Restorative Embodied Self-Awareness
An essential ingredient in leading a full life.
Posted August 30, 2021 | Reviewed by Devon Frye
Restorative embodied self-awareness (ESA) is a state of being that involves a sense of peace, safety, connection, oneness, relief, relaxation, and its power to assist in the healing of mental and physical illnesses. When we are in a state of restorative ESA, there is no past or future. There is only now.
Restorative ESA is a complete immersion in the sea of what I call felt experiences, all the ways in which we can be in touch with the inner condition of our bodies. Felt experiences include interoceptions (pain/ease, warm/cold, itchy, nauseous, dizzy, hungry), proprioceptions (balance, coordination, body shape and size, location, and boundaries relative to objects and other people), autonomic feelings (the aliveness of our pulsing bodies including heartbeat, breathing, arousal or fatigue, stress or relaxation, erotic feelings, urinary and digestive sensations), and emotions (happy, sad, angry, ashamed, afraid, proud, disgusted, excited).

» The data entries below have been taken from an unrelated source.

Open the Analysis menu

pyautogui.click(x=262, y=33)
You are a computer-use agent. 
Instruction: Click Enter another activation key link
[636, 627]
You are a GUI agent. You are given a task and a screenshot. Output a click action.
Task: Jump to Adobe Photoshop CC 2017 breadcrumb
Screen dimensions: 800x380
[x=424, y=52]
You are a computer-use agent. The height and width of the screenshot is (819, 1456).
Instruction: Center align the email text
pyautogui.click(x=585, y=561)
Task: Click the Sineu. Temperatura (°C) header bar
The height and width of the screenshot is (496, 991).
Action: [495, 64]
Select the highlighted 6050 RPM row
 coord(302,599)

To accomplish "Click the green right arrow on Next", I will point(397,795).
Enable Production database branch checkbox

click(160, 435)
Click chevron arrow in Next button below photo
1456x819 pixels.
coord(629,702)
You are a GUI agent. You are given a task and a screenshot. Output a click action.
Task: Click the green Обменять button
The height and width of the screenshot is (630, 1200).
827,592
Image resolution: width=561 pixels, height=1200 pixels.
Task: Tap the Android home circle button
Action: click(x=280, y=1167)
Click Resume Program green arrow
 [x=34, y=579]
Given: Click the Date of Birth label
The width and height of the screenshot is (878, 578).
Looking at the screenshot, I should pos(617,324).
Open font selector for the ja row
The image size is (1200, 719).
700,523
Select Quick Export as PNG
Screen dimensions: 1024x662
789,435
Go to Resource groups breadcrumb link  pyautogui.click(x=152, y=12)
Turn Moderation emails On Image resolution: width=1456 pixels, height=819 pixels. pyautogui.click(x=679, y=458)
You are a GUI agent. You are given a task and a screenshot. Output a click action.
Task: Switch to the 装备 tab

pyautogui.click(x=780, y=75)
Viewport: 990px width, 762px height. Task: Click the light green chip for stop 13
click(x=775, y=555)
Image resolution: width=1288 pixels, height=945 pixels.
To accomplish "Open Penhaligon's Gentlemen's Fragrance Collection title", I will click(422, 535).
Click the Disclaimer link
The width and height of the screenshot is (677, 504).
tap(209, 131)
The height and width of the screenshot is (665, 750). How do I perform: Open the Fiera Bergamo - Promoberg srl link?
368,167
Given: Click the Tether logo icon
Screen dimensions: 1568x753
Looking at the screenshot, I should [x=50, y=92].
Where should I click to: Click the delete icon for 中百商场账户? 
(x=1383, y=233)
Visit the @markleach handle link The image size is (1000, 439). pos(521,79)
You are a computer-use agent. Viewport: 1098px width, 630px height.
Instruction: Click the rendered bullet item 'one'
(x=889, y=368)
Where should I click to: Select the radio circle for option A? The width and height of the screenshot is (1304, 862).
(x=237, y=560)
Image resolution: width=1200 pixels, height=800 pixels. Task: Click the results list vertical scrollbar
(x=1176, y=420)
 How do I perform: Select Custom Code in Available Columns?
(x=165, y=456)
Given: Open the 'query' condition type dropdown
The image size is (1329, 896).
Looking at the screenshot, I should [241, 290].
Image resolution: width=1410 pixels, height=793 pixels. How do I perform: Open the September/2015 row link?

There are no explanatory or narrative thoughts in this state, no judgments or explanations: only evocative words, sounds, or images that resonate with the felt experience, that expand it and evoke a feeling of relief at having arrived at a deeper place of “truth” inside ourselves: the discovery of what we are really feeling and not what we think we feel.
Restorative ESA is not necessarily a state of happiness, although the emotion of happiness may be part of it. We can also be fully present with pain, grief, anger, shame, or memories of trauma and horror in ways that make them restorative.
This complete presence with whatever we are actually feeling in this very moment can transform those feelings, "detoxify" them, and alter the cellular physiology of the body in ways that promote whole-body restoration and recovery. This is because we are no longer expending the effort it takes to push away these feelings, which creates a stress state in the body.
When we wholly embrace our feelings of shame, or of not being enough, for example, they have the opportunity to become metabolized through all the functional systems of the body. They become less likely to cause illness or despair, less likely to paralyze us, less likely to keep us from discovering who we really are, our “true self” that has been hidden behind or underneath all of the self-blame, attempted explanations, or feelings of loss and pain that are part of the human condition.
What makes restorative ESA restorative? How does “mere” self-awareness engender cellular changes in the cardiovascular, respiratory, hormonal, immune, sexual and reproductive, and digestive systems of the body that lead to observable reductions in pain and suffering? What is it about allowing ourselves direct access to felt experience that contributes to health and well-being, even if that felt experience is challenging, difficult, or painful?
A short answer is that felt experience must be sustained for a time sufficient to engender a lasting sense of relief, a deeper breath, a spreading feeling of warmth or relaxation. This is a state in which the parasympathetic branch (rest and digest) of the autonomic nervous system takes precedence over the sympathetic branch (effort, doing, thinking, and defending) of the autonomic nervous system.
When the parasympathetic system is online, it signals to all the functional systems of the body to rest, restore, regenerate, and recover. Sympathetic activity means that the body is under some kind of stress or challenge so it directs these functional body systems to address that challenge.
The challenges that evoke sympathetic states could be “good” (athletics, music and dance, family and work responsibilities, conversations, or sexual encounters) or “bad” (work or family stress, threatening situations, disease, danger). In both cases, our hearts are going to work harder and our digestion is going to slow down, our breathing will be more constrained, all leaving no time for the immune system to send out repair cells to manage stress-related inflammation.
Parasympathetic states allow us to feel ourselves more. We can sense where we hurt, that we are feeling sad or lonely, and this can lead to recovery. Conversely, when we allow ourselves the time and space to drop into sustained felt experiences, it will evoke a healing parasympathetic state.
To take one example, researchers in the Department of Public Health, Policy and Social Sciences at Swansea University (UK) reviewed the results of 237 research studies and found a consistent pattern: People who showed greater acceptance of allowing themselves to feel a range of emotional felt experiences had higher levels of parasympathetic activation.
- Felt experience is restorative only if it is accompanied or followed by a felt parasympathetic state of rest.
- Felt experience is restorative only if it has the quality of vividness, of filling up our awareness—in other words, of our being fully present with the feeling.
- The only way to access restorative felt experience is by slowing down, letting go of thinking and explaining, surrendering to being fully in the moment, and allowing our attention to be broad and free-floating—in other words, without “doing,” effort, or deliberate control.
Restorative ESA is relatively rare in the busy lives of most of us. It is not, however, unfamiliar or unusual. We can find restoration by feeling a sense of awe in the natural world, or being speechless and filled with wonder when we are openly approached by a loved one, a child, or even an affectionate pet animal. And restoration arrives and spreads its magic relief when we hear a moving piece of music, let ourselves float in water, or open our hearts to life.